Un millón de dólares por una foto del bigfoot

El Museo del Bigfoot de Silverton (Colorado, Estados Unidos), que abrió sus puertas el 1 de mayo, ofrece un millón de dólares a quien consiga una imagen del hombre mono americano en una caza fotográfica del monstruo que se celebrará del 10 al 14 de julio del año que viene en Colorado. «La región de Silverton tiene una rica historia de avistamientos del bigfoot durante casi 200 años», explican en la web. Los organizadores destacan que la zona ha sido escenario de casi una decena de observaciones «documentadas» en los últimos diez años y creen que las cercanas montañas de san Juan podrían mantener a una población estable de estos homínidos de cuya existencia real no hay ninguna prueba. El número de participantes se limita a 400 cazadores, cada uno de los cuales tendrá que pagar para inscribirse 250 dólares. Los acompañantes que deseen acudir a la romería de buscadores de monstruos -que durará 96 horas con sus comidas, cenas y bailes- deberán abonar 75 dólares por cabeza.
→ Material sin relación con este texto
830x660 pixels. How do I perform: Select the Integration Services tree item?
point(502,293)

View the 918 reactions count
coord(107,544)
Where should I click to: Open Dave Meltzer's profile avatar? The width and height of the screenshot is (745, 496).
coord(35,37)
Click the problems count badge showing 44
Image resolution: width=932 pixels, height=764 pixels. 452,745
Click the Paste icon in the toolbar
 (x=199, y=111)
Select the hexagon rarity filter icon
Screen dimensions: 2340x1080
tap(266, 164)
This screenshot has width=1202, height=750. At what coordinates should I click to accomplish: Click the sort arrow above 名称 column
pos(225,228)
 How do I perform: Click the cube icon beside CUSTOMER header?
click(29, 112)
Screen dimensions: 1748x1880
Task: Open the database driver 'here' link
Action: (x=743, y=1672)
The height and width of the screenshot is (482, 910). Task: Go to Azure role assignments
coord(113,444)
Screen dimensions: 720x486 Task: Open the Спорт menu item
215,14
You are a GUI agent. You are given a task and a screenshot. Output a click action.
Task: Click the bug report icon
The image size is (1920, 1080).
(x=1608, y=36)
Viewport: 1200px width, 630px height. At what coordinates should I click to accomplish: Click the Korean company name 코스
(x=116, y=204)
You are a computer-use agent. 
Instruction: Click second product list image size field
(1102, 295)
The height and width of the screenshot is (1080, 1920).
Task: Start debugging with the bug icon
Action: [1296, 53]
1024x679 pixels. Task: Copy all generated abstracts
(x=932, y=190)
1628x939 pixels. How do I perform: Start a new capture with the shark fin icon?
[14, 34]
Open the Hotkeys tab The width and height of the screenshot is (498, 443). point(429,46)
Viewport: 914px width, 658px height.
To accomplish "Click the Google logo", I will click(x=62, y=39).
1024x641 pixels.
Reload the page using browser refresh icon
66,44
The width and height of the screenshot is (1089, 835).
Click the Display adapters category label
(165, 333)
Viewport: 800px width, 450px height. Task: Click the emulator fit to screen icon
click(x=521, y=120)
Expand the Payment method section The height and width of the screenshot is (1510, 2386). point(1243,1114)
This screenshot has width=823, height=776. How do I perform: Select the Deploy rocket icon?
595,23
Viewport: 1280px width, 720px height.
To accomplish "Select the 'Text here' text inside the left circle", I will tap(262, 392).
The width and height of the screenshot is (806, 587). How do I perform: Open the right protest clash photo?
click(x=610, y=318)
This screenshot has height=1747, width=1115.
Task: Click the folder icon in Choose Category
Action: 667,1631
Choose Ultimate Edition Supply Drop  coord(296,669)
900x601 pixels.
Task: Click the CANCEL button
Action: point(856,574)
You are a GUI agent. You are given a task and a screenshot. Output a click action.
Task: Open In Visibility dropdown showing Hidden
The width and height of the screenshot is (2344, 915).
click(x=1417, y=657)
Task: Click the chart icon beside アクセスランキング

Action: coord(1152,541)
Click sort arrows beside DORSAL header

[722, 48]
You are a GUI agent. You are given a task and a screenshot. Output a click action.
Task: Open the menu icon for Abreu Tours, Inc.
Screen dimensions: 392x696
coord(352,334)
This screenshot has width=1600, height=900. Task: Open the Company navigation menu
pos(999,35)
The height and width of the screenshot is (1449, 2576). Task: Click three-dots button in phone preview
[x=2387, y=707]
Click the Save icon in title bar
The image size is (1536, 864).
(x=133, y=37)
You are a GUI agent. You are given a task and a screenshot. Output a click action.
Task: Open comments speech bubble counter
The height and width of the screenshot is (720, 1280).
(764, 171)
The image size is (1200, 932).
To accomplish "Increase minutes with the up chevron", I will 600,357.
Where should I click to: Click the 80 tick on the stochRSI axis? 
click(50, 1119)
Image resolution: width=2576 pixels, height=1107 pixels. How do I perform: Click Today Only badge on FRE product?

Los promotores del concurso aseguran que recompensarán con un millón de dólares -pagaderos en veinte años, a razón de 50.000 por ejercicio- a quien obtenga una foto del bigfoot que sea autentificada por los miembros de un jurado que incluirá zoólogo y fotógrafos, entre otros expertos, y dejan bien claro que el homínido tiene que estar vivo cuando le saquen la foto. (¡Como si alguien hubiera alguna vez fotografiado un bigfoot muerto!) Sumen al precio de las entradas -¡un buen pellizco!- lo que el museo ingrese por la venta de recuerdos y verán que el negocio puede ser redondo si pican los suficientes chiflados, porque ese millón de dólares está más seguro en esta apuesta que en una caja fuerte de un banco. Eso sí, los organziadores ofrecerán como consolación premios, sin cuantificar, a las mejores pruebas de la existencia del bigfoot -pelos, huellas…- e imágenes de animales salvajes. No me hace falta consultar la bola de crital para predecir que el premio principal quedará desierto y que los otros se darán a restos que nunca superarán un análisis científico.